Question 13.6: 0.15 kg/s steam at atmospheric pressure and superheated to 4......
0.15 kg/s steam at atmospheric pressure and superheated to 400 K is bled into an air stream at 320 K and 20 per cent relative humidity. What is the temperature, enthalpy, and relative humidity of the mixed stream if the air is flowing at 5 kg/s? How much steam would be required to provide an exit temperature of 330 K and what would be the humidity of this mixture?
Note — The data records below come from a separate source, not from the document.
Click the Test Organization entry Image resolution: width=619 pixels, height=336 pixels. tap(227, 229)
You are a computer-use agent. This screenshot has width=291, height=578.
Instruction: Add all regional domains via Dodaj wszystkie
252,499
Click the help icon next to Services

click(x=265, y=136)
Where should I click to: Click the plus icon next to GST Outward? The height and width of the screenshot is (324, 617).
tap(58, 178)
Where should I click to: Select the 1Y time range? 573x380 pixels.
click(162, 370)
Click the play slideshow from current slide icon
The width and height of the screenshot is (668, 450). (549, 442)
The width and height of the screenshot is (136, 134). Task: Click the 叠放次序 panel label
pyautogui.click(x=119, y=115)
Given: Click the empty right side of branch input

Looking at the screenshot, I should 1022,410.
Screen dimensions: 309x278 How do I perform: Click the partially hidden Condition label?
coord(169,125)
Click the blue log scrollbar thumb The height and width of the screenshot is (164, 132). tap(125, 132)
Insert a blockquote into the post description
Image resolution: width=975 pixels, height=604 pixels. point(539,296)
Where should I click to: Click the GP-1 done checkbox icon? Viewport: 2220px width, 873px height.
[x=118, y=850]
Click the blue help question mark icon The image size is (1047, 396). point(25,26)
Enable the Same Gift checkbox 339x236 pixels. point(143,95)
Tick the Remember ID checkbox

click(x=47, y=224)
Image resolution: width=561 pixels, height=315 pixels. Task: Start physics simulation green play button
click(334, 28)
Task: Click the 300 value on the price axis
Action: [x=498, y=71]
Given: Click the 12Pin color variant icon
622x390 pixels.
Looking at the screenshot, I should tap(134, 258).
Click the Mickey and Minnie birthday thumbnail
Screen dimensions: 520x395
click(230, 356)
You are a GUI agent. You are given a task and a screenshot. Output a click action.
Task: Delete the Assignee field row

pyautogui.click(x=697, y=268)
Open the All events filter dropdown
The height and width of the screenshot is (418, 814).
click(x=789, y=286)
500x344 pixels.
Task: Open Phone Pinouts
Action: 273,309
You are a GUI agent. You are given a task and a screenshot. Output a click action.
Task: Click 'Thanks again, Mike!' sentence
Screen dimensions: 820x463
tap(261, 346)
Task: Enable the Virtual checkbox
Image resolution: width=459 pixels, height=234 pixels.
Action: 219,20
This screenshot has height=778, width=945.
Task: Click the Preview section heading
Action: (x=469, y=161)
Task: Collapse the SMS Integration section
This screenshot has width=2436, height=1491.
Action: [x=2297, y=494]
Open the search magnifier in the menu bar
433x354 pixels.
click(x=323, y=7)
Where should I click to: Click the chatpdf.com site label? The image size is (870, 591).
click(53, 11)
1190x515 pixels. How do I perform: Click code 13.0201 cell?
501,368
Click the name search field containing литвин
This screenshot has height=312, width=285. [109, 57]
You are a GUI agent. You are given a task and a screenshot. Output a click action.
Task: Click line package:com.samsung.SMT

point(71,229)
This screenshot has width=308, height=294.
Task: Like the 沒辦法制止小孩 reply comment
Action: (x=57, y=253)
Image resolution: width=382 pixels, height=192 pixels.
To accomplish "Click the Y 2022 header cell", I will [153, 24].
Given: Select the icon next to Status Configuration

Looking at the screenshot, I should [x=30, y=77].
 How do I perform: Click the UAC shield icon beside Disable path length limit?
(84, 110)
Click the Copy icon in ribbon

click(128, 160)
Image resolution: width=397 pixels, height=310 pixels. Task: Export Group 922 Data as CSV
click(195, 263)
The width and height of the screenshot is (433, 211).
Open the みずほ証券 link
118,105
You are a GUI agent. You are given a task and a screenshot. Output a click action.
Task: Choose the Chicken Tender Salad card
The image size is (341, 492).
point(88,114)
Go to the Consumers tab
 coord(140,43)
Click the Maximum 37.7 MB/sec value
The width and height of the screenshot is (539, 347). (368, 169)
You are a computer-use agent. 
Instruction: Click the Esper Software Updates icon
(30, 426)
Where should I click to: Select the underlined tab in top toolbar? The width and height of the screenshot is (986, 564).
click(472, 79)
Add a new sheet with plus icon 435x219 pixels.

Steam at atmospheric pressure is saturated at 373 K at which the latent heat
= 2258 kJ/kg
Taking the specific heat of superheated steam as 2.0 kJ/kg K;
enthalpy of the steam: H_{3} = 4.18(373 – 273) + 2258 + 2.0(400 – 373)
= 2730 kJ/kg
From Figure 13.5:
at θ_{1} = 320 K and 20 per cent relative humidity; \mathscr{H} _{1} = 0.013 kg/kg and H_{1} = 83 kJ/kg
The line joining the axis and slope H_{3} = 2730 kJ/kg at the edge of the chart is now drawn in and a parallel line is drawn through (H_{1}, \mathscr{H} _{1}).
Thus: (\mathscr{H} -\mathscr{H} _{1})=\frac{m_{3}}{m_{1}}=\left(\frac{0.15}{5}\right)=0.03~\mathrm{kg/kg}
and: \mathscr{H} = (0.03 + 0.013) = 0.043 kg/kg
At the intersection of \mathscr{H} = 0.043 kg/kg and the line through (\mathscr{H} _{1}, H_{1})
\underline{\underline{H=165\ kJ/kg\ and\ \theta =324\ K}}When θ = 330 K the intersection of this isotherm and the line through (\mathscr{H} _{1}, H_{1}) gives an outlet stream in which \mathscr{H} = 0.094 kg/kg (83 per cent relative humidity) and H = 300 kJ/kg.
Thus, in equation 13.28:
m_{1}(\mathscr{H} -\mathscr{H} _{1})=m_{3} (13.28)
m_{3} = 5(0.094 – 0.013) = \underline{\underline{0.41\ kg/s}}
The data used in this example are shown in Figure 13.9.